Electrostatic field-induced electrolyte jet (E-Jet) electric discharge machining (EDM), a new development in micro-machining, offers a precise and efficient approach. However, the robust interplay between the electrolyte jet liquid electrode and the electrostatically induced energy restricted its application in the conventional EDM process. To decouple pulse energy in the E-Jet EDM process, this study proposes a methodology involving two discharge devices connected in series. By the automatic detachment of the E-Jet tip from the auxiliary electrode in the initial device, a pulsed discharge is subsequently induced between the solid electrode and the solid workpiece in the subsequent device.

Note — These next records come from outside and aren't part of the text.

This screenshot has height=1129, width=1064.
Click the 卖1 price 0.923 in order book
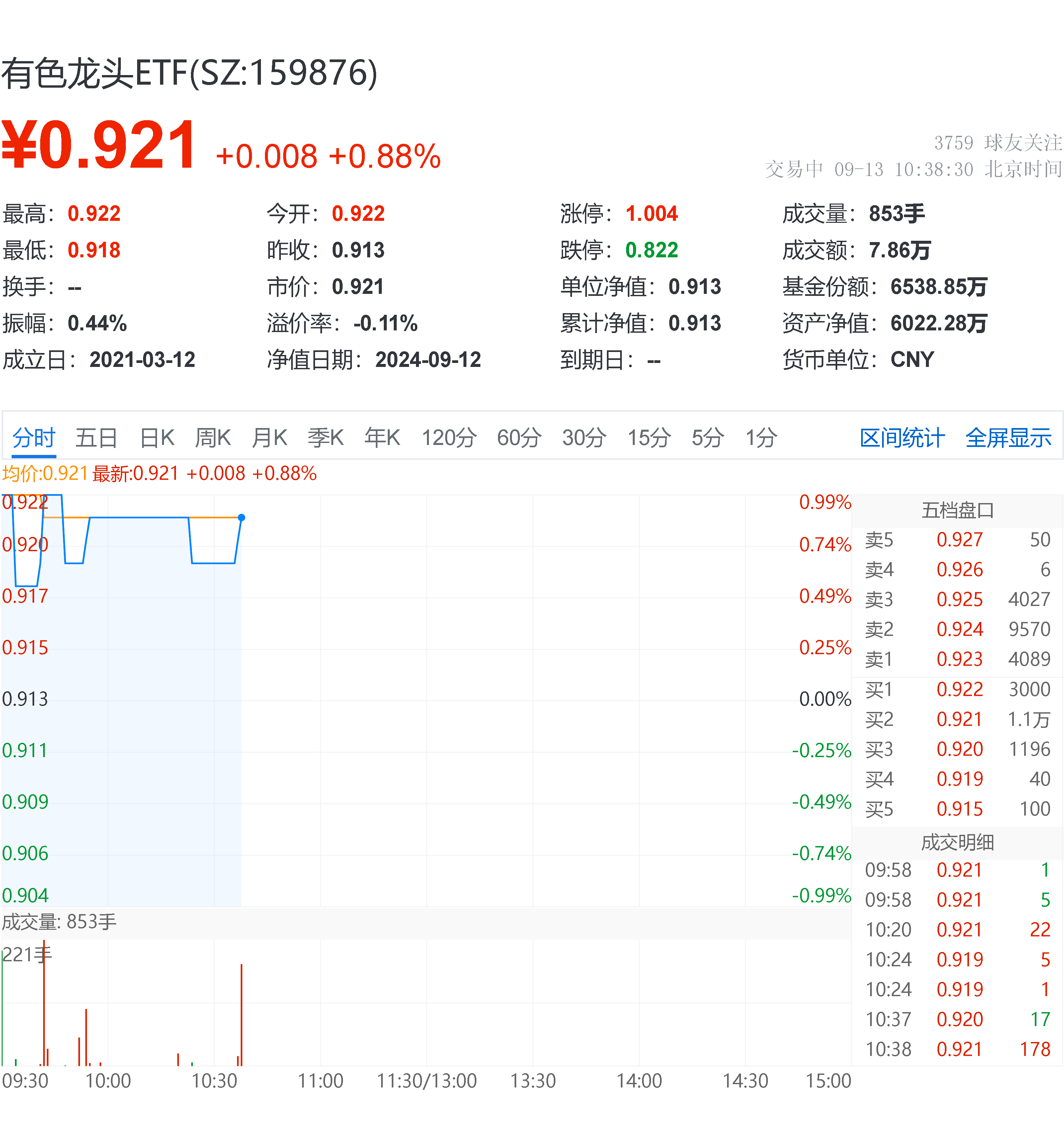961,659
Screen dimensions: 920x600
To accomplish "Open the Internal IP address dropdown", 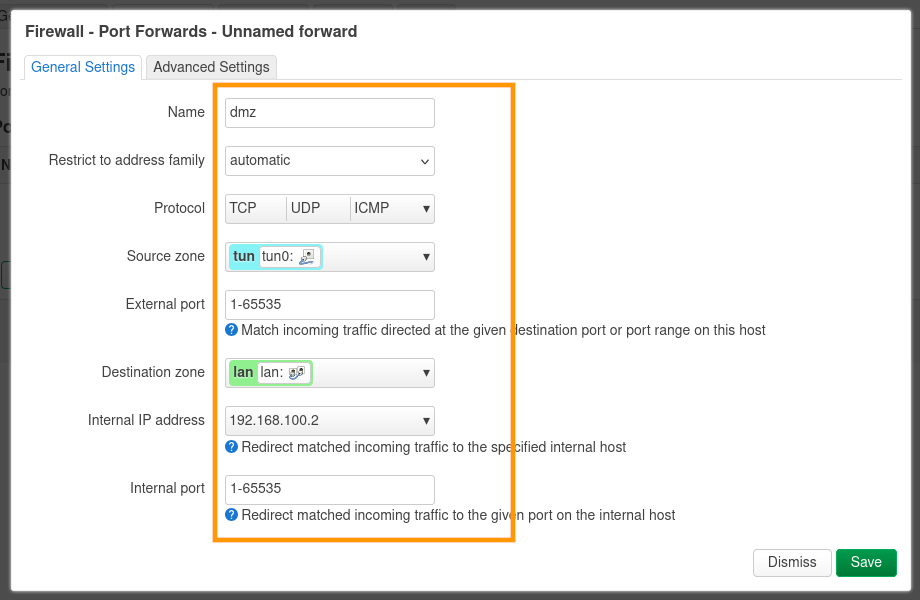I will (330, 421).
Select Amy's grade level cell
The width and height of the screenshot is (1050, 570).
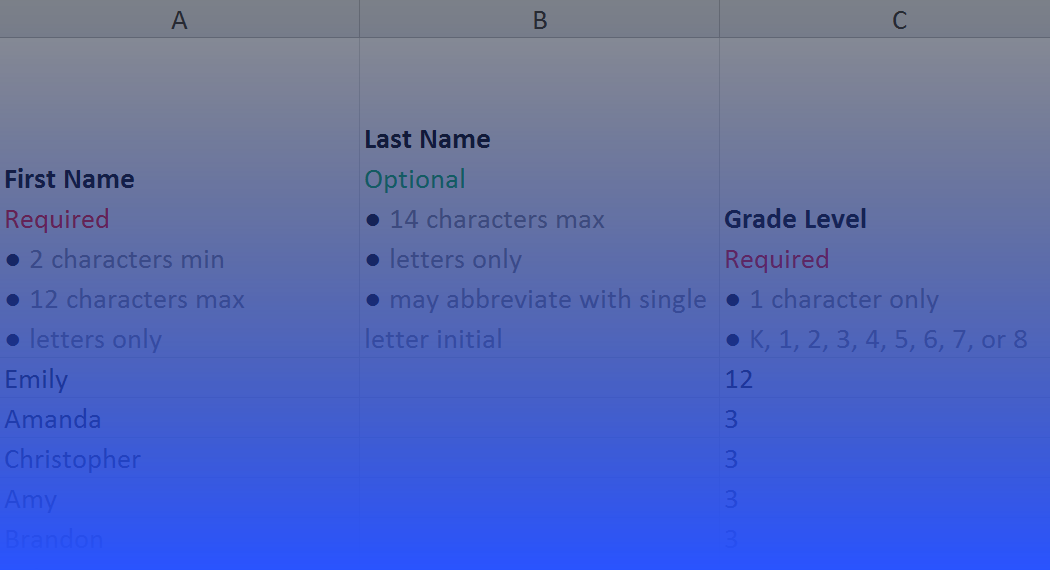click(x=885, y=499)
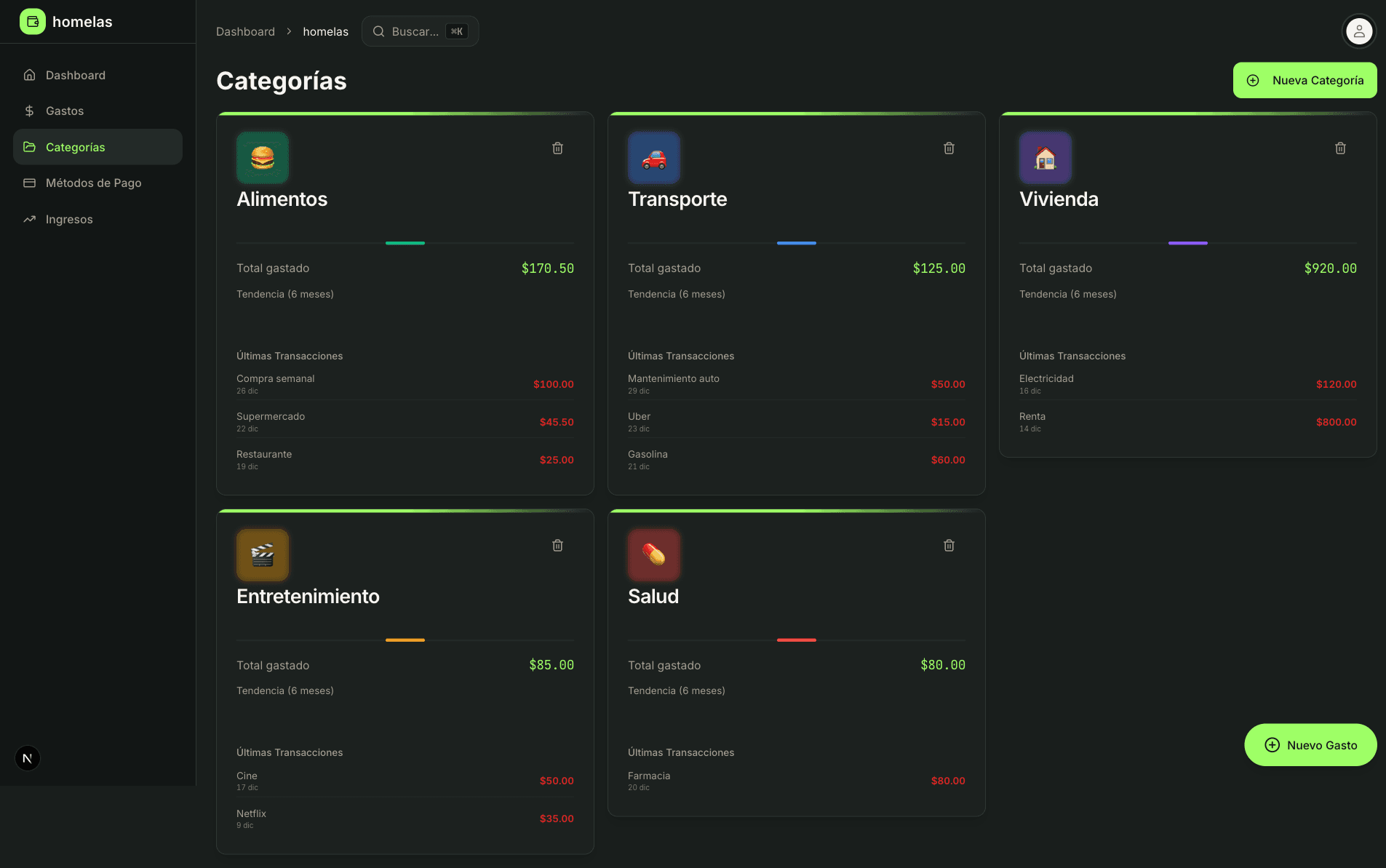The image size is (1386, 868).
Task: Click the search Buscar field
Action: pyautogui.click(x=420, y=31)
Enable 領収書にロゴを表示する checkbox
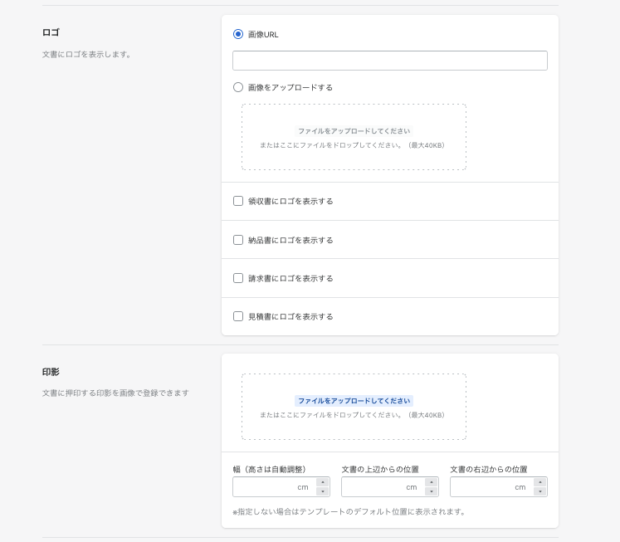Screen dimensions: 620x542 pos(238,201)
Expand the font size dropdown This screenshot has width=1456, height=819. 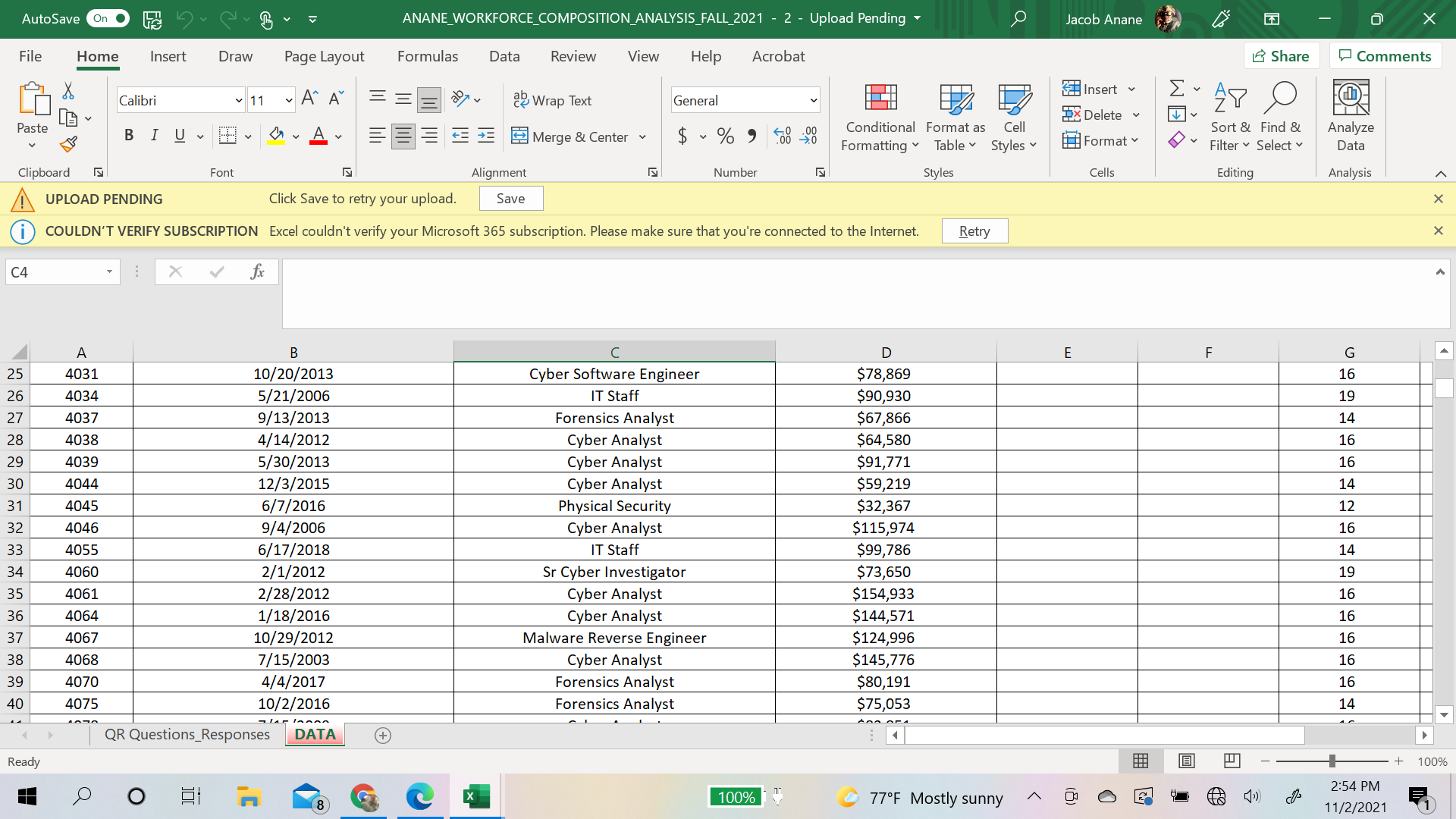[x=288, y=100]
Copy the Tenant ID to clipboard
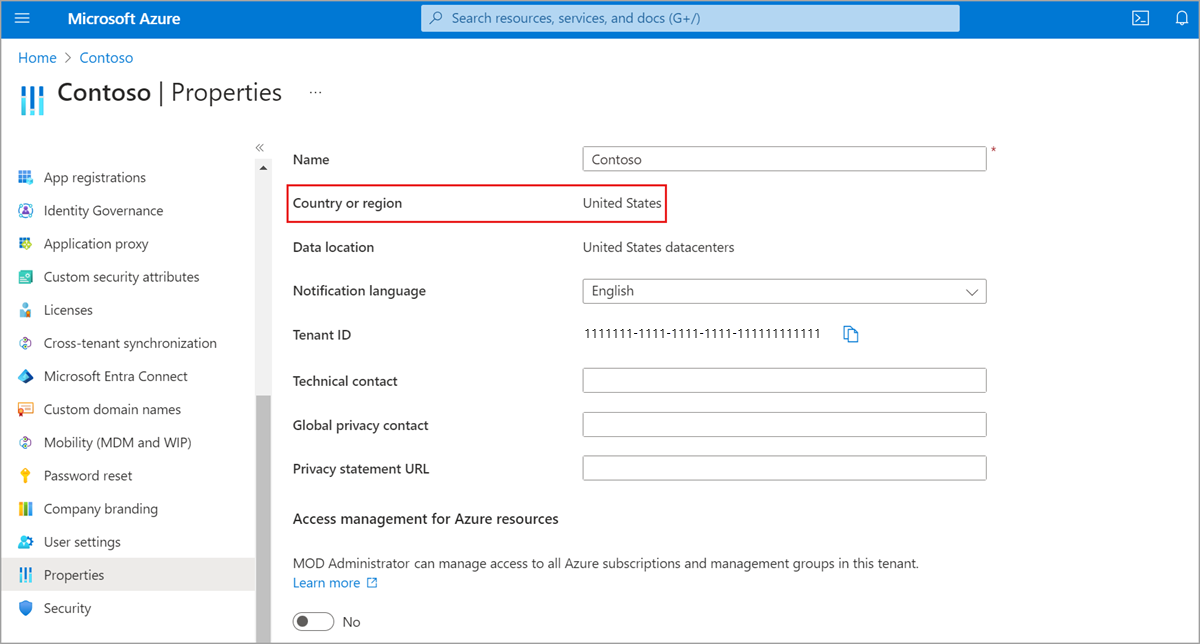 (x=851, y=335)
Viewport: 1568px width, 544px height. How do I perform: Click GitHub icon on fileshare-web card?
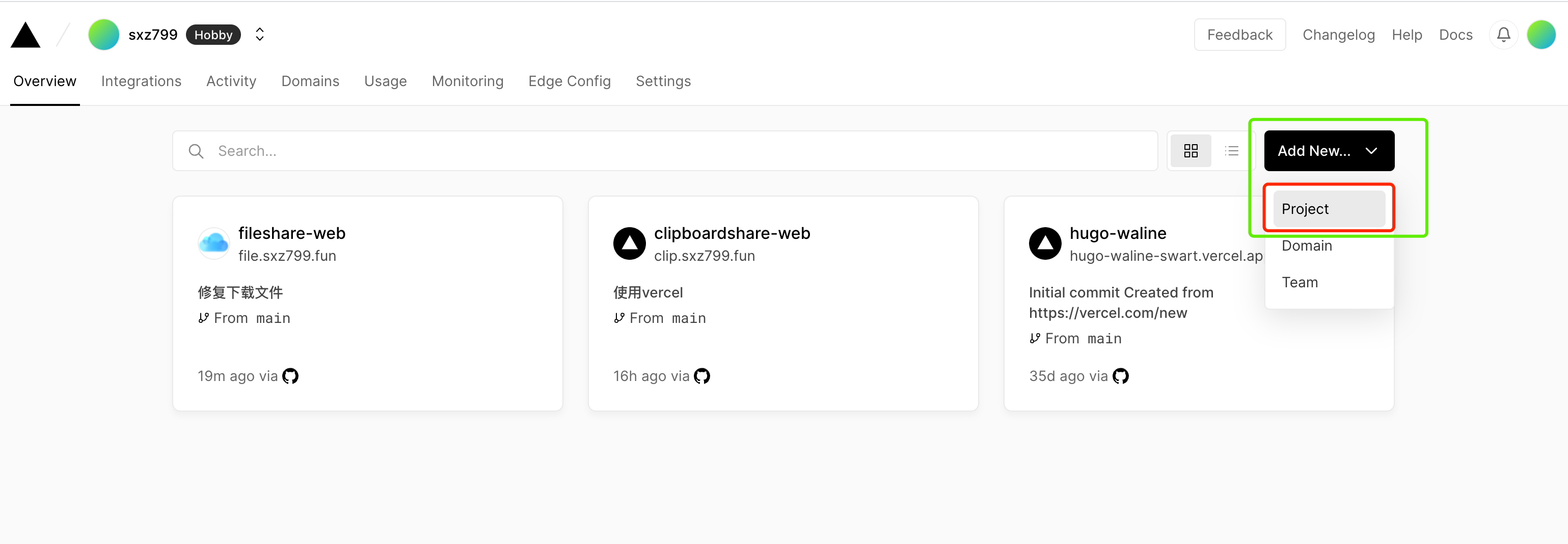pyautogui.click(x=290, y=376)
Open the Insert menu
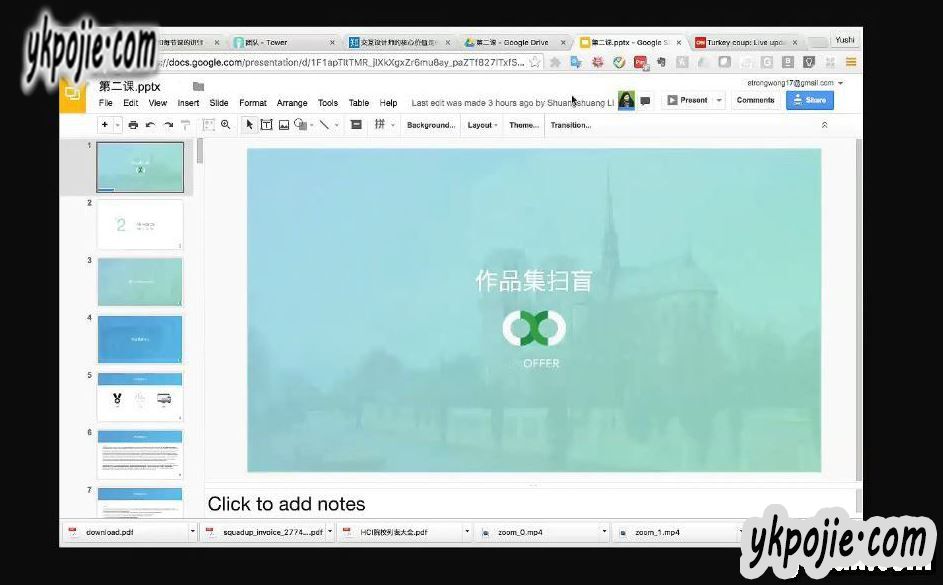943x585 pixels. point(188,103)
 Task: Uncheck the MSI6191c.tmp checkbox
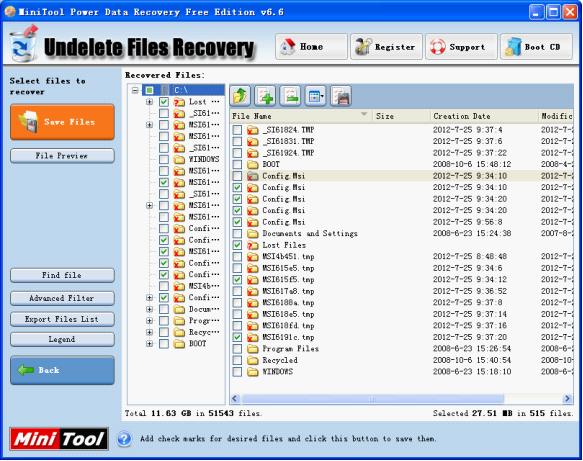pyautogui.click(x=237, y=337)
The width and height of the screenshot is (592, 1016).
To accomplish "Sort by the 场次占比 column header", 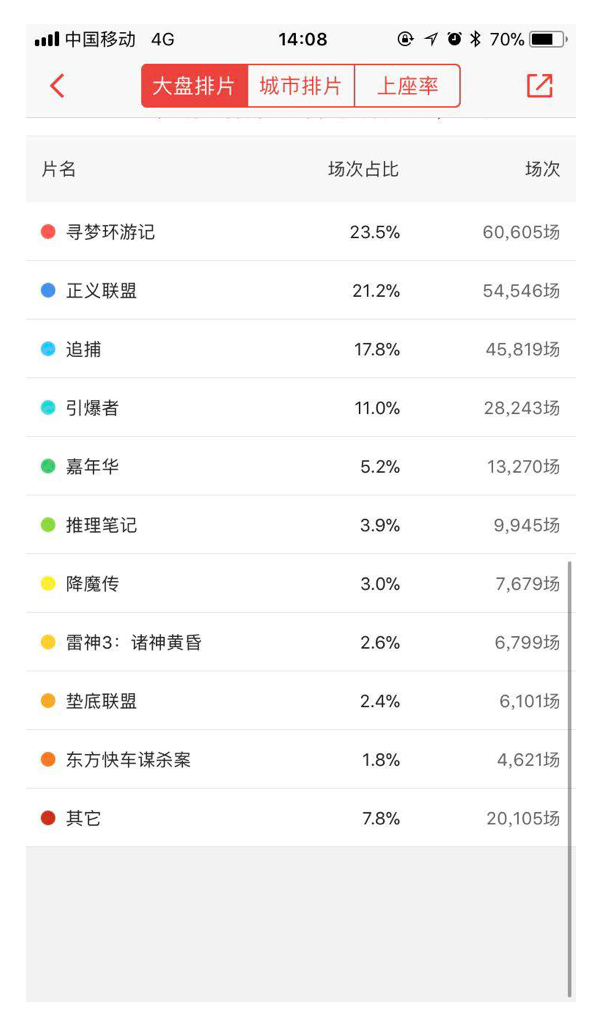I will (x=363, y=170).
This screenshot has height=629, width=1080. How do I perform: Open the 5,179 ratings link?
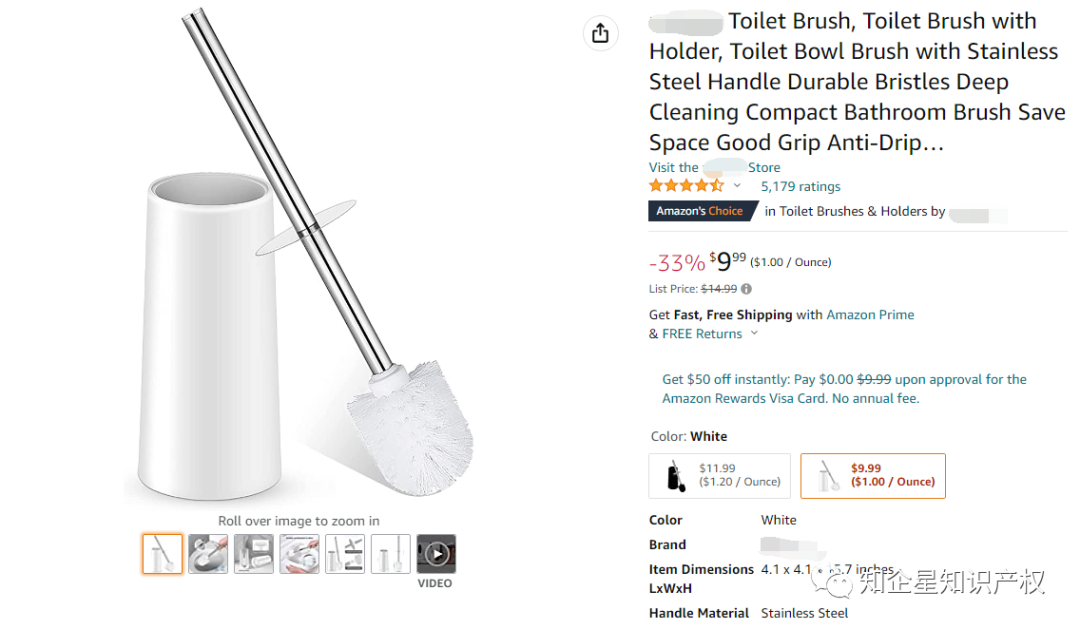pos(800,186)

This method leverages the induced charges on the E-Jet tip to indirectly manage the discharge between solid electrodes, offering a new pulse discharge energy generation approach for traditional micro EDM. sandwich immunoassay The conventional EDM discharge's pulsating current and voltage patterns demonstrated the viability of this decoupling technique. The gap servo control method's applicability is evidenced by the observed correlation between the pulsed energy output and the variables of jet tip-electrode distance and solid electrode-workpiece gap. Machining aptitude of this new energy generation system is verified by experiments employing single points and grooves.
To determine the axial distribution of initial velocity and direction angle, an explosion detonation test was conducted on double-layer prefabricated fragments after the explosive event. Research into a three-stage detonation model for the behavior of double-layer prefabricated fragments was conducted.